• _Data excerpts_:
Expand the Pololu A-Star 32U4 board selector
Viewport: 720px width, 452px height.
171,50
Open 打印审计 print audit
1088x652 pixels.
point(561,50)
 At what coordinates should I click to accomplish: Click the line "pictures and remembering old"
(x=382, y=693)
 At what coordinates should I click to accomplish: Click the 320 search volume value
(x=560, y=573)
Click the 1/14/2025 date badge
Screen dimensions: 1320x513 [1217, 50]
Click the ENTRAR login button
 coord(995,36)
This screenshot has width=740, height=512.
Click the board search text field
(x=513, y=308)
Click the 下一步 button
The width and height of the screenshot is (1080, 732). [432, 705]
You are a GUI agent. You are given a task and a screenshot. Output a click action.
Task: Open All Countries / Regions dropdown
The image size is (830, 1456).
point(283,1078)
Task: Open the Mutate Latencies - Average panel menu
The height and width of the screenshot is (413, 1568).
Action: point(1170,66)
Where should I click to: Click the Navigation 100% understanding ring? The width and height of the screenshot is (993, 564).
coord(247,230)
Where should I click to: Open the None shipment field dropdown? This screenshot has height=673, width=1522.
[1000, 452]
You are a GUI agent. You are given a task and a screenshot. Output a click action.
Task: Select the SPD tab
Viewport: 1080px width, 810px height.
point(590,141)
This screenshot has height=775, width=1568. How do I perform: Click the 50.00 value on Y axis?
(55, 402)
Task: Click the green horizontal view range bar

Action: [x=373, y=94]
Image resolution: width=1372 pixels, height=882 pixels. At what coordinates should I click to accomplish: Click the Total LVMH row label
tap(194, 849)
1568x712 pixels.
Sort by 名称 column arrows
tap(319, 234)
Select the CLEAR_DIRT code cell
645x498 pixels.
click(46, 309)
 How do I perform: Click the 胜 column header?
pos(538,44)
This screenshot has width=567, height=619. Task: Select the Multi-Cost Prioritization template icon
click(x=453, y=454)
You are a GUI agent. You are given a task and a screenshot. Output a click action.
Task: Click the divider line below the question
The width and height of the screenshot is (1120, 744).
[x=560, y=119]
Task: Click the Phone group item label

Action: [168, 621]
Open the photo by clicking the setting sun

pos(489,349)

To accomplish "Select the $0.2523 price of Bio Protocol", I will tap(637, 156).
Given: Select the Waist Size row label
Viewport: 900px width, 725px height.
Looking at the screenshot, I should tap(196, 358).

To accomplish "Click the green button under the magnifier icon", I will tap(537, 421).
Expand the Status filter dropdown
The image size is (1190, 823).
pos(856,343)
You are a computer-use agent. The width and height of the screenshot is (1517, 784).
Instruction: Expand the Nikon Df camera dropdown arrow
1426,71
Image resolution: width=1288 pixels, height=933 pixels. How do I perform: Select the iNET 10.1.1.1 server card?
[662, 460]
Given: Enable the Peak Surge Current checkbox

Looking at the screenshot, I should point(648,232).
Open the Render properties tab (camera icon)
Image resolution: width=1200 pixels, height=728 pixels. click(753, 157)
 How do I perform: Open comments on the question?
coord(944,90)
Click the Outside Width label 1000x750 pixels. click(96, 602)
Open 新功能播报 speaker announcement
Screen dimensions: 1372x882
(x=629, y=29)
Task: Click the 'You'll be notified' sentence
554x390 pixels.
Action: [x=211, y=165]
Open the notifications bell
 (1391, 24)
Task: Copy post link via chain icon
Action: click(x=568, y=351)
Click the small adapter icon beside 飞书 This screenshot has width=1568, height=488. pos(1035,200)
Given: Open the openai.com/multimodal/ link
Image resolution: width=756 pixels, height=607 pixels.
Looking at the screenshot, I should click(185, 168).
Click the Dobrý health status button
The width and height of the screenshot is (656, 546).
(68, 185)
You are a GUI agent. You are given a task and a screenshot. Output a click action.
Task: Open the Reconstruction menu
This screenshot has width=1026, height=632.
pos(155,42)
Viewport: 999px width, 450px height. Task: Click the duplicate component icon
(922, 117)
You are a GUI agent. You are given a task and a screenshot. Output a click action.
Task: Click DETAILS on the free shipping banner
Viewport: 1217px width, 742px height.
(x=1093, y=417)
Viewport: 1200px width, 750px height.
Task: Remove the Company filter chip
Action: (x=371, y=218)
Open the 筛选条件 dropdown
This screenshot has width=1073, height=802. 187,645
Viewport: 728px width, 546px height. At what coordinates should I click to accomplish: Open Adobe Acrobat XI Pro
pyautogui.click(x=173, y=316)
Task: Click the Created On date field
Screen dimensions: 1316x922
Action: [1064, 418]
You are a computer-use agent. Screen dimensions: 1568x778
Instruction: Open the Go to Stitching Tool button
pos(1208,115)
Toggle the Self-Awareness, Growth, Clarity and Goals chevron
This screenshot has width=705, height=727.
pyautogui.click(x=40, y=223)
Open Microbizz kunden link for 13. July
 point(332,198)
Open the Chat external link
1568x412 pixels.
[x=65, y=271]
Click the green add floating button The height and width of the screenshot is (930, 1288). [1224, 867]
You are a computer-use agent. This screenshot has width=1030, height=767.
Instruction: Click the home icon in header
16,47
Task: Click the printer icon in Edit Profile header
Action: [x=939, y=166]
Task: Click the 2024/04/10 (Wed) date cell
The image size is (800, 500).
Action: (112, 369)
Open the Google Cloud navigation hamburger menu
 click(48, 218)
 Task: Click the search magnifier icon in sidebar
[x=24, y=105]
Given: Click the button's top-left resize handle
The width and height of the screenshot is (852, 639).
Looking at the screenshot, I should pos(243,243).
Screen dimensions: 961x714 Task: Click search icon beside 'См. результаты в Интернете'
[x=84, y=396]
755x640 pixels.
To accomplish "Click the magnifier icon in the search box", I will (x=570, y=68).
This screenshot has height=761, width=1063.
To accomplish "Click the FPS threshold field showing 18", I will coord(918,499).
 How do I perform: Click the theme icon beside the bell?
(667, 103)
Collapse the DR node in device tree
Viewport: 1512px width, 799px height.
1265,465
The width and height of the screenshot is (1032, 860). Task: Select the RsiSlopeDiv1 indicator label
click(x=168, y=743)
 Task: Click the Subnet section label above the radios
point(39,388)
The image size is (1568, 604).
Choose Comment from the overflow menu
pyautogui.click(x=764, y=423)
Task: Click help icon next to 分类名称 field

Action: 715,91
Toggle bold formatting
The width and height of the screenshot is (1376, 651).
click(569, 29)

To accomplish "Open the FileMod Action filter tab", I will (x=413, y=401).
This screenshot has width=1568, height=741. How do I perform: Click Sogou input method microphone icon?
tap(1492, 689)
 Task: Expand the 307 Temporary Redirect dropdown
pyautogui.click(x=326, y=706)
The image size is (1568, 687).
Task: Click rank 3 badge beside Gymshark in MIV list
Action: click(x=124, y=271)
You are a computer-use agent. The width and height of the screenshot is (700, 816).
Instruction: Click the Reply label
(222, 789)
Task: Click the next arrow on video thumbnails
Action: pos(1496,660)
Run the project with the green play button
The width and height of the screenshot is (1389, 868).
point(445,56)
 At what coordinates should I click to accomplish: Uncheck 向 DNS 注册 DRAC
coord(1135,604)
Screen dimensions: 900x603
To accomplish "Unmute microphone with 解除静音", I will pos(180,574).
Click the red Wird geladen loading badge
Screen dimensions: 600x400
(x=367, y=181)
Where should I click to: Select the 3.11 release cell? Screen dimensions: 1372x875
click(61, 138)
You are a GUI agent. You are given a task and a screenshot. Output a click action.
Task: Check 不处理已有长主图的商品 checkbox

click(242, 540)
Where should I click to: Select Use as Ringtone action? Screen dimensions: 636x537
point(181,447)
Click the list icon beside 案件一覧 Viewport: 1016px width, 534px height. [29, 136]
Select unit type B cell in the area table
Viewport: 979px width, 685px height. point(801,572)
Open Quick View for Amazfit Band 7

• _Instructions to follow_: Pull out every line above that holds the word "with".

• _Output below_:
Run the project with the green play button
To accomplish "Unmute microphone with 解除静音", I will pos(180,574).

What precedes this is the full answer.